Verbesserungen im kirchlichen Raum

Im kirchlichen Raum habe sich in Sachen prekäre Arbeitsverhältnisse viel verbessert, gesteht Kollek zu. Befristete Verträge für Mitarbeitende in Kitas werden zum Beispiel seltener – natürlich ist das auch dem Umstand geschuldet, dass es einen Mangel an Erzieherinnen und Erziehern gibt und viele Betreiber froh sind, wenn sie jemanden gefunden haben.

Ab dem 1. Juni 2024 sind in der katholischen Kirche und ihrer Caritas übrigens sachgrundlose Befristungen von Arbeitsverträgen grundsätzlich nicht mehr zulässig. Mit Sachgrund dürfen Arbeitsverträge dann längstens für sechs Jahre befristet werden, innerhalb dieses Zeitraums sind maximal zwölf Verlängerungen zulässig. Darüber informiert die Arbeitsrechtliche Kommission beim Deutschen Caritasverband.

Achten Gemeinden bei Auftragsvergaben auf Beschäftigungsstandards?

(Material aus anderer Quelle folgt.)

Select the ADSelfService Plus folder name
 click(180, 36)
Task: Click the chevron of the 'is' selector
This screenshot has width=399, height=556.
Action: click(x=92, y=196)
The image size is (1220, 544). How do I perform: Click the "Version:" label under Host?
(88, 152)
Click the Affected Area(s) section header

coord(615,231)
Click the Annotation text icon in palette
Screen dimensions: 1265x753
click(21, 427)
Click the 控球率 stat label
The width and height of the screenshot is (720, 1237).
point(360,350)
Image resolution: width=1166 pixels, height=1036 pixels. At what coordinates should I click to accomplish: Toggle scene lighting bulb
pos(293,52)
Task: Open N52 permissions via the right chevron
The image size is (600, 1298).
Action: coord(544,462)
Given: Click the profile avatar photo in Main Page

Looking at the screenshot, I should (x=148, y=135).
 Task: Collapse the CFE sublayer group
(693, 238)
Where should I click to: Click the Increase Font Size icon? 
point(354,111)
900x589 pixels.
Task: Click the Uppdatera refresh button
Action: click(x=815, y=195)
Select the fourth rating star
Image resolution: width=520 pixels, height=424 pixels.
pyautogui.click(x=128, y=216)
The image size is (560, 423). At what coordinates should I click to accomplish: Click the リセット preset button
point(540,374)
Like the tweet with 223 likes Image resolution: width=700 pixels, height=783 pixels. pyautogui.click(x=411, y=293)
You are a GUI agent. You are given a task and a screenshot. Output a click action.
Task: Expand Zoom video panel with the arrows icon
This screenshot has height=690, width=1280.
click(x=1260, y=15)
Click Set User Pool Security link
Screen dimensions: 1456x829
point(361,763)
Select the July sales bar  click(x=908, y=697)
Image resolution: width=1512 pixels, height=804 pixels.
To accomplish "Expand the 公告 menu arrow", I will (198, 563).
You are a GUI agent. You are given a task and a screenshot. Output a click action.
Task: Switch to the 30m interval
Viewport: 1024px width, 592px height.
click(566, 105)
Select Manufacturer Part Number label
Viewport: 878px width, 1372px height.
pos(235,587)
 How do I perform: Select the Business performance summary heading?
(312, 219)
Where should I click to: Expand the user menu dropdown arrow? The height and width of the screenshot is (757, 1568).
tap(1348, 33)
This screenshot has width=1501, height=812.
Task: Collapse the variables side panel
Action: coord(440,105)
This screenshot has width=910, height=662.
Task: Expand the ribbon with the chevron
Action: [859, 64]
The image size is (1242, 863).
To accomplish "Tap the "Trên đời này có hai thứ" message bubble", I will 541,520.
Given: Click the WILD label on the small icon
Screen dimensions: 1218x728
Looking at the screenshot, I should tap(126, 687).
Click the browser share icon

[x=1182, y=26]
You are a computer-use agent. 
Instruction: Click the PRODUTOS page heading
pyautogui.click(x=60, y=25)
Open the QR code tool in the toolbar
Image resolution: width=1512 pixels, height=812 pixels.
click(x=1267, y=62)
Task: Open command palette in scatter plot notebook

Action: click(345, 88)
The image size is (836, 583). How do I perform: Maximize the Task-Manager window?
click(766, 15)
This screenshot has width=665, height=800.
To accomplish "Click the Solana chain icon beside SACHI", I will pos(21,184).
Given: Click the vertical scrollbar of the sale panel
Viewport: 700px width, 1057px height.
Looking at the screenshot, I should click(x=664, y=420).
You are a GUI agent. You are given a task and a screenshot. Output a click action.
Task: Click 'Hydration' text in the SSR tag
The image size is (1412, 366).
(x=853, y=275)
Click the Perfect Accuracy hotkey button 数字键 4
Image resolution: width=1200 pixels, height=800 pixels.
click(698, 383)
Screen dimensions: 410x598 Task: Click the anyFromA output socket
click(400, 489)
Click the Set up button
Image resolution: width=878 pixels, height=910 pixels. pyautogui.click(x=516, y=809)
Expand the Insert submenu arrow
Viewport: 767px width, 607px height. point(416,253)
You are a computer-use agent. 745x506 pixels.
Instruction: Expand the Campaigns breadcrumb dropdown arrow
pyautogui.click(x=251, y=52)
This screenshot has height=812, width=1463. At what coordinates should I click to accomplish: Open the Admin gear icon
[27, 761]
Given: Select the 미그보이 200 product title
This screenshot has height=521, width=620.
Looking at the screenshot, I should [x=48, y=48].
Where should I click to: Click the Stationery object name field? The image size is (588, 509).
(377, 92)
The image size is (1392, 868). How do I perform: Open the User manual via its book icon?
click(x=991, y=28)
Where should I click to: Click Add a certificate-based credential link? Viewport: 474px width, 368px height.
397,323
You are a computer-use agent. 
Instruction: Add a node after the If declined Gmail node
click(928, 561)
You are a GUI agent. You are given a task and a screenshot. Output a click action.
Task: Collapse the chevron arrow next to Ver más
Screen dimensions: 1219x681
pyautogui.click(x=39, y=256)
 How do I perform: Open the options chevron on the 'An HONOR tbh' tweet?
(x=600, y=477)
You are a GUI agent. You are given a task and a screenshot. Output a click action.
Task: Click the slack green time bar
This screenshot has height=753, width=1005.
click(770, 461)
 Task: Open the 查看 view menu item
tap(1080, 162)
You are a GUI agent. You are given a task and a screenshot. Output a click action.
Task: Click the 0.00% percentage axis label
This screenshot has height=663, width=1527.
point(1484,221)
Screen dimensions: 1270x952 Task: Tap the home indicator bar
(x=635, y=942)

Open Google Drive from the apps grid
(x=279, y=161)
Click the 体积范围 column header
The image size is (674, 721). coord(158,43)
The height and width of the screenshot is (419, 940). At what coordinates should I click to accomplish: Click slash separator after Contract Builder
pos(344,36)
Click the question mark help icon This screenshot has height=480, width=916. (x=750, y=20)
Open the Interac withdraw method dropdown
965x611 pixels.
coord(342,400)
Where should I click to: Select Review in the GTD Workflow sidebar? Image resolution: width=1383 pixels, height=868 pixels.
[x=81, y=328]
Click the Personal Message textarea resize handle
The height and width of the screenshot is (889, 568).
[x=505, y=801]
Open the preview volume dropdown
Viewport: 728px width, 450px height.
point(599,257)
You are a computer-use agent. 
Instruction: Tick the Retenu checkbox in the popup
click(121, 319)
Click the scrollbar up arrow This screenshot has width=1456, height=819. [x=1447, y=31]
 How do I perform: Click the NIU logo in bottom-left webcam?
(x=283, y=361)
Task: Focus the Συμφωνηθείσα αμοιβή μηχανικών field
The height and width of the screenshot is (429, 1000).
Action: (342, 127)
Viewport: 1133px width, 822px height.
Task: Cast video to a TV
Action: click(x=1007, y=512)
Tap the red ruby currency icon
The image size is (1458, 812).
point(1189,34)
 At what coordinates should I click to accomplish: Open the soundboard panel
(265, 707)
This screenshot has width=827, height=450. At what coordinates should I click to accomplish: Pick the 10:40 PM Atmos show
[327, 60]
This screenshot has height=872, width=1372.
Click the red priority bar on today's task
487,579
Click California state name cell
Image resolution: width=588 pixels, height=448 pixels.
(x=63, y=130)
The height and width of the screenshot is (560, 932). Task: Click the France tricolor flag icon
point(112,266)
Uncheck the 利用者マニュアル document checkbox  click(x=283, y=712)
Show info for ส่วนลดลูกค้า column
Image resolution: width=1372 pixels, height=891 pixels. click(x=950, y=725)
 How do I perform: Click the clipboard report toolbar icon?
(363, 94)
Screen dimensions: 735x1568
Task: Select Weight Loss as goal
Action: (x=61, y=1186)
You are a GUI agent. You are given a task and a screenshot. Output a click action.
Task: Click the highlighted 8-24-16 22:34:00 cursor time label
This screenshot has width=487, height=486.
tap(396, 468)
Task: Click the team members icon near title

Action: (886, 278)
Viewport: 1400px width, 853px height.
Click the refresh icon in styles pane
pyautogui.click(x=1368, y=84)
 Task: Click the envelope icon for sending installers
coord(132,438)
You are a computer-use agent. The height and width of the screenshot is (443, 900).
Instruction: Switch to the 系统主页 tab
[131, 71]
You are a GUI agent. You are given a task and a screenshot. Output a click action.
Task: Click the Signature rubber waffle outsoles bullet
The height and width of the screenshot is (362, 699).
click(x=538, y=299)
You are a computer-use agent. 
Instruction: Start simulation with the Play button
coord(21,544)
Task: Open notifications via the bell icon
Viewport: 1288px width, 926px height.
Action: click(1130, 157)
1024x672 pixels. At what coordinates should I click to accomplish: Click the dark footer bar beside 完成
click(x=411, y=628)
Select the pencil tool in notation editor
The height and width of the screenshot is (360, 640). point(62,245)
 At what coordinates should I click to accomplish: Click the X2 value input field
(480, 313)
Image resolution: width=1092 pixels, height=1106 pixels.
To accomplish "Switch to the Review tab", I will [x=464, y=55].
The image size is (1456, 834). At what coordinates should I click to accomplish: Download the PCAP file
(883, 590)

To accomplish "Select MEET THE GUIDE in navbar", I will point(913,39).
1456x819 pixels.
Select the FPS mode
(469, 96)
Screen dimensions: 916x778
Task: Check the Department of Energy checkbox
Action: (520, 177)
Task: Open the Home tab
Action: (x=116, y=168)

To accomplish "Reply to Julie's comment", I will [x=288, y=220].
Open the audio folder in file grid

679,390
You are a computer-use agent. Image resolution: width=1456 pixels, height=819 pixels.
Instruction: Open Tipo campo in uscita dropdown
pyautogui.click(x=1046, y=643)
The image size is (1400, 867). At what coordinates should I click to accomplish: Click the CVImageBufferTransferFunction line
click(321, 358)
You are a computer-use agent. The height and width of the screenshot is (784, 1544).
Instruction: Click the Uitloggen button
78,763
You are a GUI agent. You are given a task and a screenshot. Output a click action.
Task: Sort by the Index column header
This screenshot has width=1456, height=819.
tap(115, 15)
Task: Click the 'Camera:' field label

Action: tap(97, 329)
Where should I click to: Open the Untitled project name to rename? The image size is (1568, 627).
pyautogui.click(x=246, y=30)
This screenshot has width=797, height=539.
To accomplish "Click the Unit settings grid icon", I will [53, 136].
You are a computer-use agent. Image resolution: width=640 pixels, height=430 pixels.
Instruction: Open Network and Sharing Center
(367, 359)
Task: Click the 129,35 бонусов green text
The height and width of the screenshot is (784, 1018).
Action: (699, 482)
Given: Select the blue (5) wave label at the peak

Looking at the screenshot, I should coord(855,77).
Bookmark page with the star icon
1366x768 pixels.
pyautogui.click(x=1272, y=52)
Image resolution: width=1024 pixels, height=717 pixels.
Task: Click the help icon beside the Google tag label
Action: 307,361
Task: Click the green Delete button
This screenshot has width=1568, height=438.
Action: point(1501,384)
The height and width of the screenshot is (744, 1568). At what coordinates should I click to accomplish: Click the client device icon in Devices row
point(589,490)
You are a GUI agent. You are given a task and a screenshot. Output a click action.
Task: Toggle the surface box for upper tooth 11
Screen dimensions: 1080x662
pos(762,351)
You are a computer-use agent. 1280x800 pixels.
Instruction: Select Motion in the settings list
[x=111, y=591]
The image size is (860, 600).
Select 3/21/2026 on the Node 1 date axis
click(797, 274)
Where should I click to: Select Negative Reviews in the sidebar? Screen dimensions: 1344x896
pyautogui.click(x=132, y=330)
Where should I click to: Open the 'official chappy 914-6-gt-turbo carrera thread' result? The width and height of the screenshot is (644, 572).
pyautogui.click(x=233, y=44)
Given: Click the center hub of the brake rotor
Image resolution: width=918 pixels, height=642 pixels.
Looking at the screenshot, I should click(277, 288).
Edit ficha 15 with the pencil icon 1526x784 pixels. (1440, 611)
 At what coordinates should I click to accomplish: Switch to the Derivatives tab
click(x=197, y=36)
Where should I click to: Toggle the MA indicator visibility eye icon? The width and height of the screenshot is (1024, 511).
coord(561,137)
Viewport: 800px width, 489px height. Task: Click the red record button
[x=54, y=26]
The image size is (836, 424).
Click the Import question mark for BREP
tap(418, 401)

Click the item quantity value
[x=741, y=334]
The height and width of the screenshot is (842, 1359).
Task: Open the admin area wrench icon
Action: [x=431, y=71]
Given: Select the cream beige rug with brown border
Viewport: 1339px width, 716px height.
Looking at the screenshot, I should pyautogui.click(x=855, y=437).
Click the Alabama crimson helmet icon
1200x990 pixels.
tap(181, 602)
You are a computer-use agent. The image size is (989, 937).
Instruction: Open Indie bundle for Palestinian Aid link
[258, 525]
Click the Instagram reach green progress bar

„Es gibt allerdings in der Kirche viele Beschäftigte, die sich freiwillig etwa für ein geringes Stundenvolumen entschieden haben, etwa weil sie noch andere Verpflichtungen haben. Die muss man aus der Betrachtung herausnehmen“, schränkt Kollek ein. Dennoch gebe es auch im kirchlichen Raum weiterhin prekäre Beschäftigungsverhältnisse.

Es gibt noch eine weitere Ebene: Wenn die Kirchengemeinden vor Ort Aufträge zu vergeben haben, achten sie dabei auch darauf, dass das Unternehmen bei seinen Mitarbeitern die genannten Beschäftigungs-Standards einhält, oder zählt am Ende nur der Preis? Da kann die KAB nur an die soziale Verantwortung appellieren, und auch Bischof Felix Genn habe ihm im jüngsten Gespräch dasselbe gesagt, berichtet Wolfgang Kollek. Unmittelbaren Einfluss könne auch er nicht nehmen. Wo die KAB allerdings direkten Einfluss hat: bei ihren eigenen Mitarbeitern. Diese – auf Diözesanebene etwa 20 an der Zahl – würden trotz rückläufiger finanzieller Mittel auch weiterhin tarifgebunden beschäftigt, versichert Kollek.